Vermont Legalizes Same-Sex Marriage
Vermont just became the first state in the country to legalize same-sex marriage through the legislature. The legislature overturned the governor's veto. Vermont was the first state to legalize same-sex civil unions and the fourth state to legalize same-sex marriage, following Massachusetts, Connecticut, and Iowa.
Here's a story from Religion News Service by Kevin Eckstrom.
Nine years after becoming the first state to allow same-sex civil unions, Vermont on Tuesday became the first state to approve same-sex marriage without a court order.
At the same time, the District of Columbia took the first step toward recognizing same-sex marriages performed in other jurisdictions, a move that some predict may ultimately lead to legalized gay marriages in the nation's capital.
The Vermont House overrode an earlier veto by Gov. Jim Douglas in a 100-49 vote, following a lopsided veto override by the state Senate. Vermont becomes the fourth state – and the second in a week – to allow gay marriage, joining Massachusetts, Connecticut and Iowa.
Gay rights groups said the Vermont decision – particularly its lack of a court mandate – will no doubt have ramifications in other states. California lawmakers, for example, have twice passed gay marriage bills that were vetoed by Gov. Arnold Schwarzenegger.

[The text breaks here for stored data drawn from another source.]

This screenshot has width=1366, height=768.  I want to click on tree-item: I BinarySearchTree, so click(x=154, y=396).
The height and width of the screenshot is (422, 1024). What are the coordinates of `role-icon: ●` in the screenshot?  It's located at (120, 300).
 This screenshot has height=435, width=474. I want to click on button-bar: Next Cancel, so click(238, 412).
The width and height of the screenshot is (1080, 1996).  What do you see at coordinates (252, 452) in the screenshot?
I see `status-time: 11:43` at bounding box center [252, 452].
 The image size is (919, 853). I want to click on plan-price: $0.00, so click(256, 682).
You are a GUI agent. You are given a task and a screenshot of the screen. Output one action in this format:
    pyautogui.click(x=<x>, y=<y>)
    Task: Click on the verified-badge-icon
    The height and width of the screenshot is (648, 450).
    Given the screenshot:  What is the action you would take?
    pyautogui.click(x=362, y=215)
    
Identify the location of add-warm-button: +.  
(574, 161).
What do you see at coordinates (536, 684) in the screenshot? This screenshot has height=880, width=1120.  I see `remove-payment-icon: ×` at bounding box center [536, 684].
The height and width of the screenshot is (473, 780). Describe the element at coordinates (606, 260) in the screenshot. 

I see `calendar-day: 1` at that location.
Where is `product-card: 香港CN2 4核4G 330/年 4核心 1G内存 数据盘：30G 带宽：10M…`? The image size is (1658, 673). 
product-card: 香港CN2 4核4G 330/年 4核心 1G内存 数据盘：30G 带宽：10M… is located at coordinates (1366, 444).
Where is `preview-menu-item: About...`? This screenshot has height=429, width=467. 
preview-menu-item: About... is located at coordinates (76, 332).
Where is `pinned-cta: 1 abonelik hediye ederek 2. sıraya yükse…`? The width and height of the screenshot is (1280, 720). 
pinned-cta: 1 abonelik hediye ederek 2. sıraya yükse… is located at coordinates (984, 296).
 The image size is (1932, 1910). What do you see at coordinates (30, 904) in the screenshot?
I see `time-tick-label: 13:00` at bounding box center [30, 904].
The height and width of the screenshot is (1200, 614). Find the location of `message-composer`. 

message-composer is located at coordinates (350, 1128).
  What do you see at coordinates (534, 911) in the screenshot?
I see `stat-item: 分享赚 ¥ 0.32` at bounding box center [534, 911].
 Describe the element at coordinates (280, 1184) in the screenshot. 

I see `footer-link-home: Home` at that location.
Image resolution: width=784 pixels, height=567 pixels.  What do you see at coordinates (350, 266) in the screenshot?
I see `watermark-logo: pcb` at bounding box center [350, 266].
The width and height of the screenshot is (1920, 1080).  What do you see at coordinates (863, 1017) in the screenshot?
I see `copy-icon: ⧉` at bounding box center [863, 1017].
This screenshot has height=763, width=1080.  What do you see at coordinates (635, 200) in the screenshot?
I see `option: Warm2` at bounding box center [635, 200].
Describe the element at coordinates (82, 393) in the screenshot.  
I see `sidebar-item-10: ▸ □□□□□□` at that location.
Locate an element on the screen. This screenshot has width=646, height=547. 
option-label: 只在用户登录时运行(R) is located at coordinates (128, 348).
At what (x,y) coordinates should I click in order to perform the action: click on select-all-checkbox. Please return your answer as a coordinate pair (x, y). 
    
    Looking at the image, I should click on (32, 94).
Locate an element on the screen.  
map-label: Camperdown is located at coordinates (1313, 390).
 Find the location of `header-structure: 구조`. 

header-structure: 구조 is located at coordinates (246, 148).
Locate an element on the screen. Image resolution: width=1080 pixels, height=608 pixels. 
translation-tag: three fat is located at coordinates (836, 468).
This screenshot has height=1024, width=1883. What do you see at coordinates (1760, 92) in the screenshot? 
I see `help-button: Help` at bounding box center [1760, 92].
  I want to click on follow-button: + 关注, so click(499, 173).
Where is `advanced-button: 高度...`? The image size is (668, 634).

"The Vermont Legislature, just as the Iowa Supreme Court last week, understands the tremendous significance of marriage, and that domestic partnerships and civil unions simply do not provide the same dignity and protections that come with marriage," said Marc Solomon, whose group, Equality California, is challenging a voter-approved constitutional amendment that ended gay marriage last year.
Conservatives, meanwhile, criticized the Vermont vote.
"While government officials may change definitions, they cannot change nature," said Wendy Wright, president of Concerned Women for America. "The first human relationship was between one man and one woman, and it became the foundation of all society."
In Washington, the D.C. City Council unanimously approved a bill that would recognize same-sex marriages performed in other states and countries. The bill still needs a second approval vote from the 13-member council, approval by Mayor Adrian Fenty and congressional review before it can become law. The District already has a domestic partner registry.
"It's high time we send a clear, unequivocal message to those persons of the same sex and married in another jurisdiction that their marriage is valid in D.C.," said Councilman Jim Graham, an openly gay Democrat, according to The Washington Post.